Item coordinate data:
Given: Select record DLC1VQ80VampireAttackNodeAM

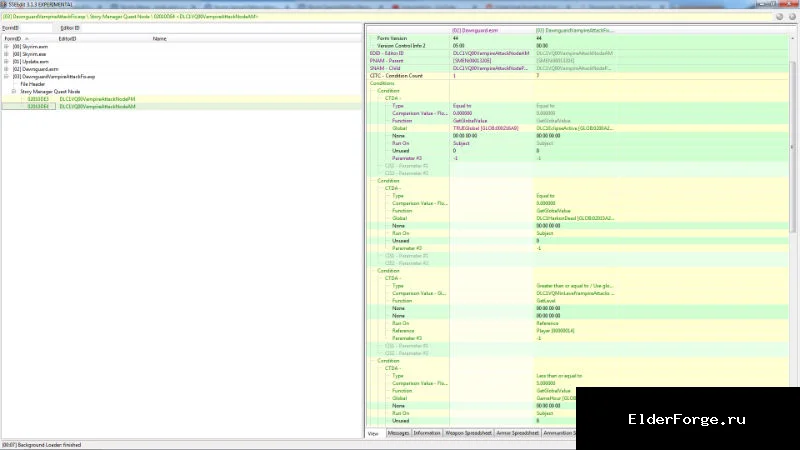Looking at the screenshot, I should coord(97,105).
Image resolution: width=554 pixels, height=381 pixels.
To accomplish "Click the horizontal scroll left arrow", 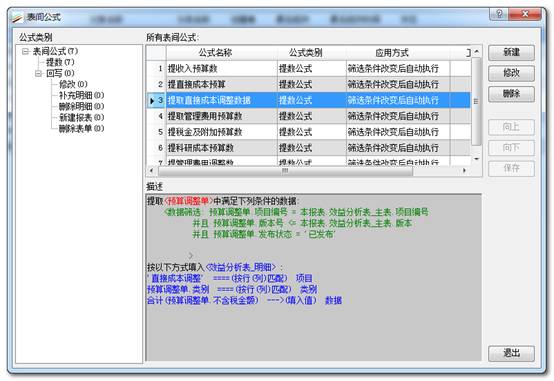I will [x=152, y=170].
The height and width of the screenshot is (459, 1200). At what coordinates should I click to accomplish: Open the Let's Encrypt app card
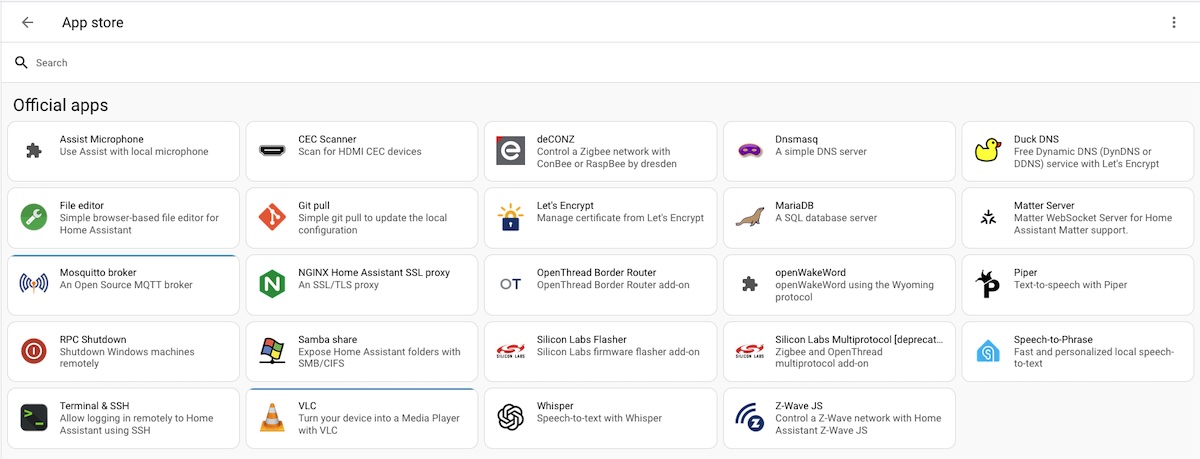click(600, 218)
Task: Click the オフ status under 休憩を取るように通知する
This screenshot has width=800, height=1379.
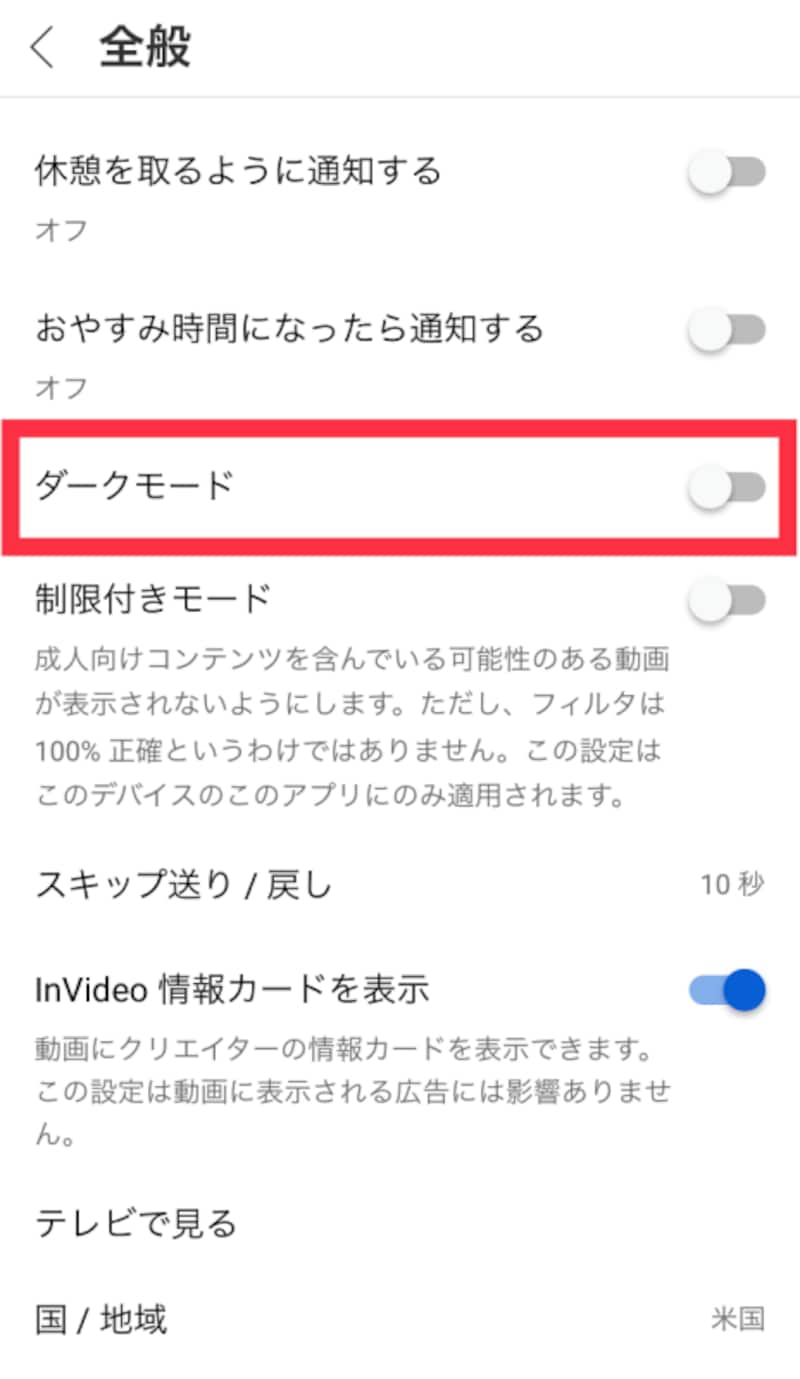Action: click(x=61, y=231)
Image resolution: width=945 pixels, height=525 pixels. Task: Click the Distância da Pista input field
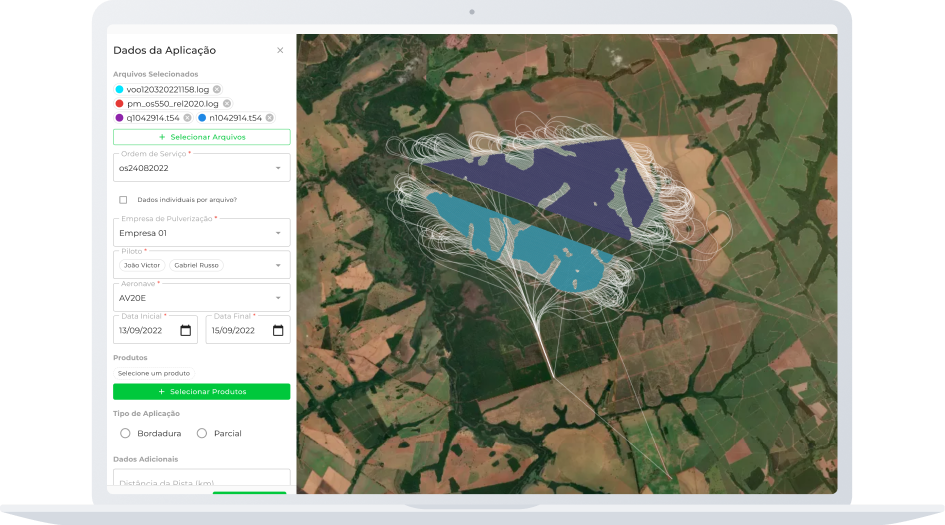click(201, 482)
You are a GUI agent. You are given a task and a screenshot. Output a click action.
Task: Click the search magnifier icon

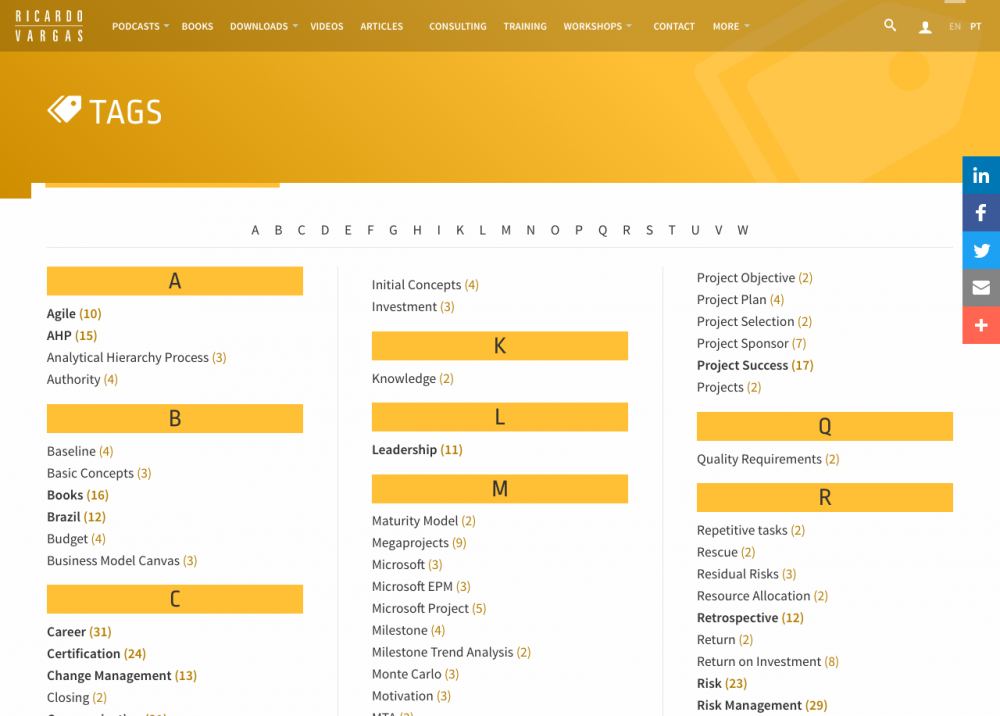890,26
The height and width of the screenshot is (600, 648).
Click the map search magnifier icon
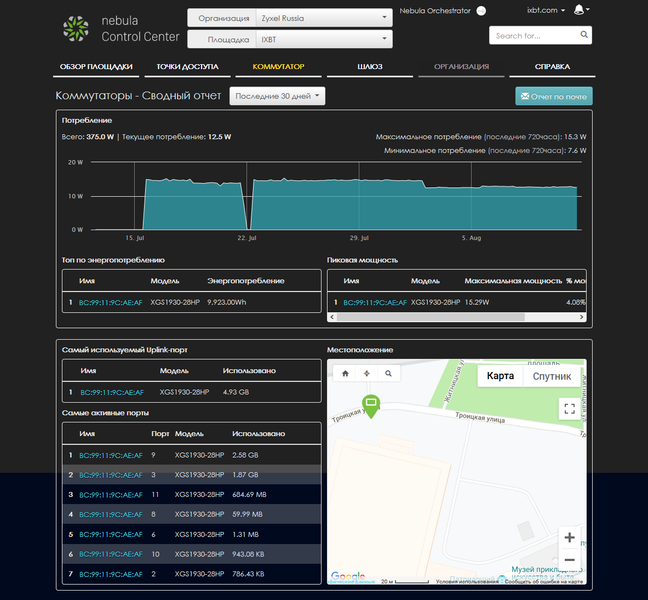point(388,373)

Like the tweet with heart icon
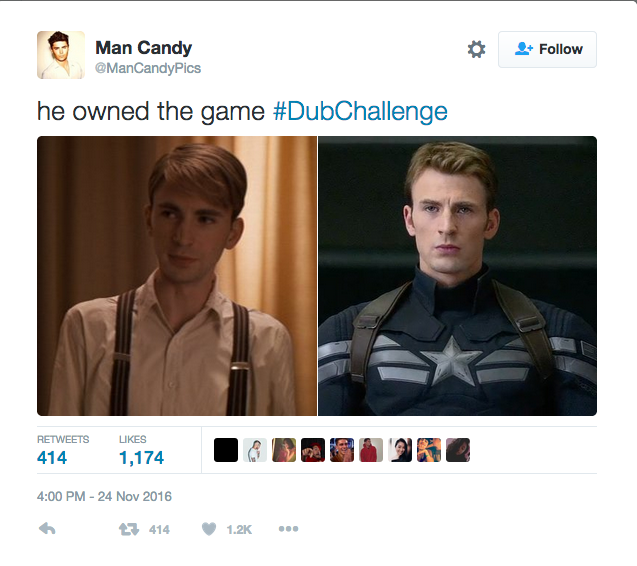209,529
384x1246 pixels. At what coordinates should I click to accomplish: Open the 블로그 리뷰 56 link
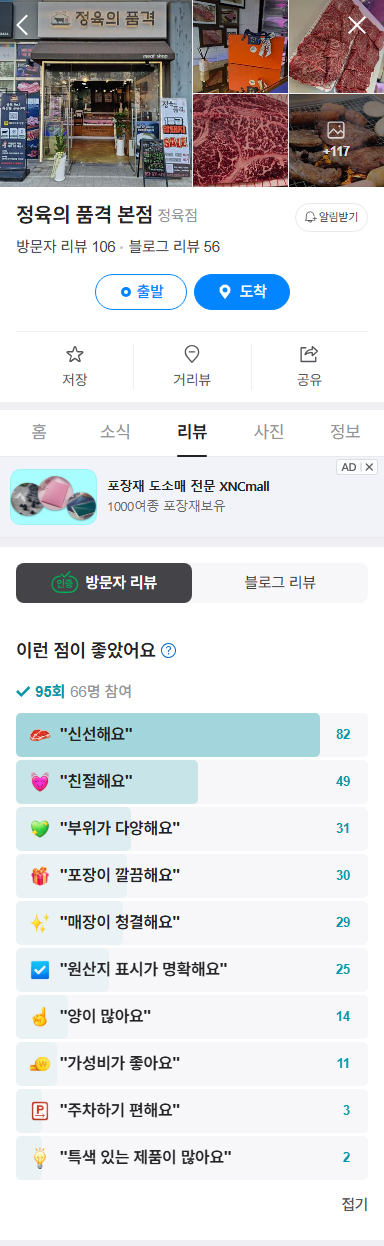click(178, 246)
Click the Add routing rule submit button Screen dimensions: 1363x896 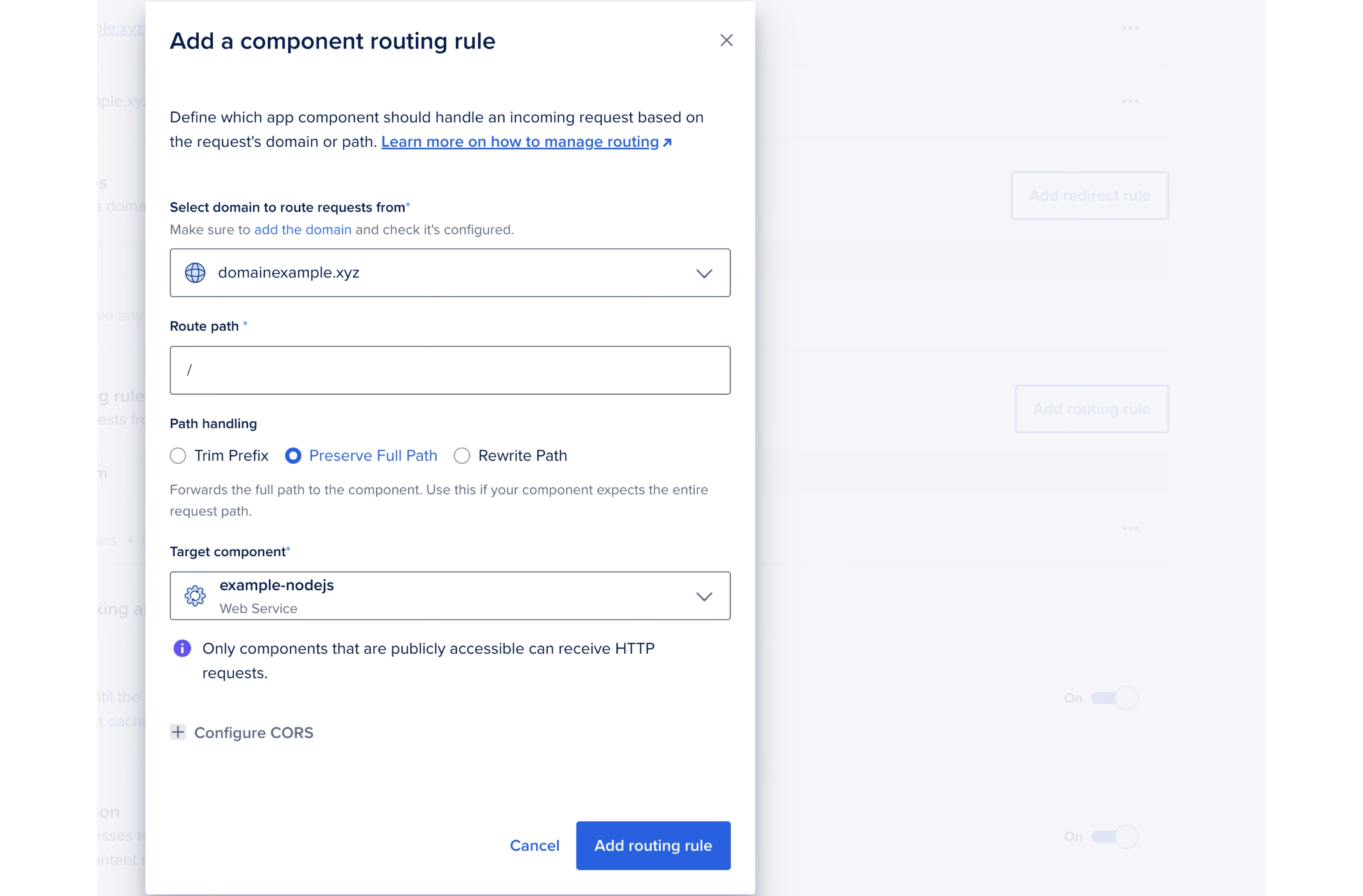pyautogui.click(x=653, y=845)
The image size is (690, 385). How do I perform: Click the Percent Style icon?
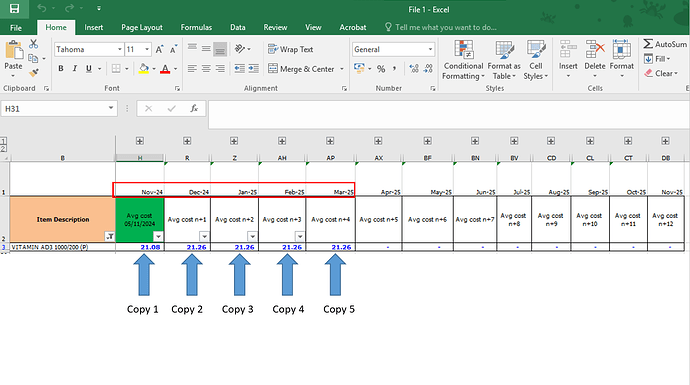click(x=381, y=69)
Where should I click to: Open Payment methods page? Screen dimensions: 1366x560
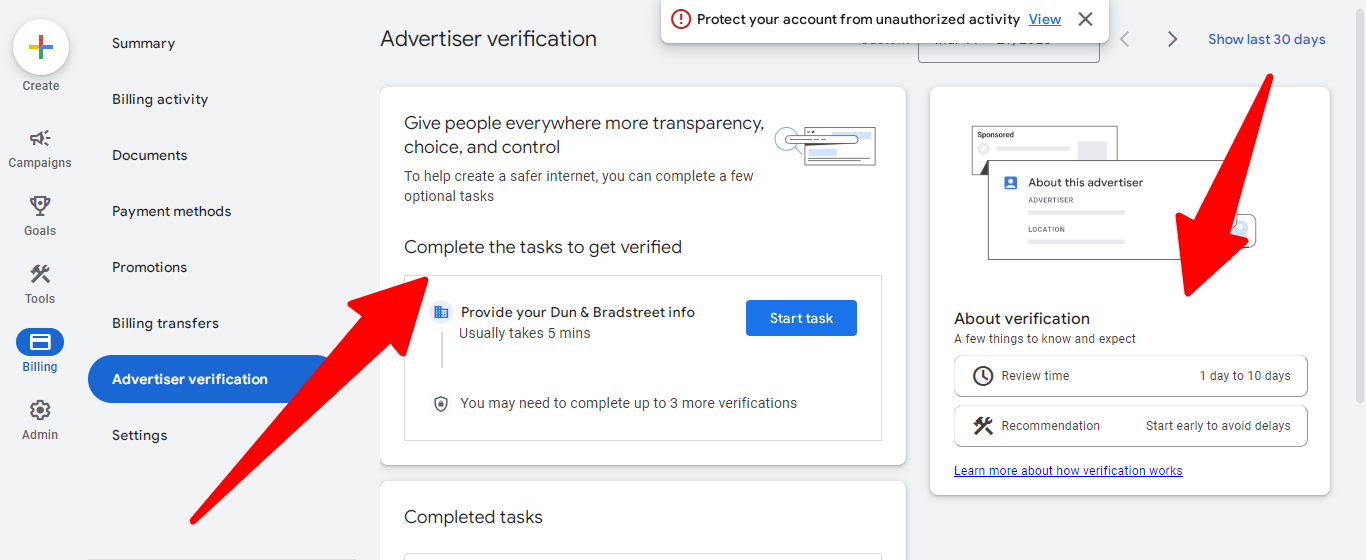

# YOUR GOAL
Rewrite the lines, requests included, beginning at the line that has "The height and width of the screenshot is (459, 1200)." and stopping after the one that has "point(388,373)", and offset every coordinate in the answers by 7. Leave the pictures out.

# FULL SOLUTION
The height and width of the screenshot is (459, 1200). At what coordinates should I click to accomplish: Open the Let's Encrypt app card
click(607, 225)
Task: Click the オフ status under 休憩を取るように通知する
This screenshot has width=800, height=1379.
Action: click(x=68, y=238)
Image resolution: width=945 pixels, height=525 pixels. Task: Click the Distância da Pista input field
click(208, 489)
You are a GUI agent. You are given a task and a screenshot. Output a click action.
Task: Click the search magnifier icon

897,33
The height and width of the screenshot is (600, 648).
Click the map search magnifier icon
point(395,380)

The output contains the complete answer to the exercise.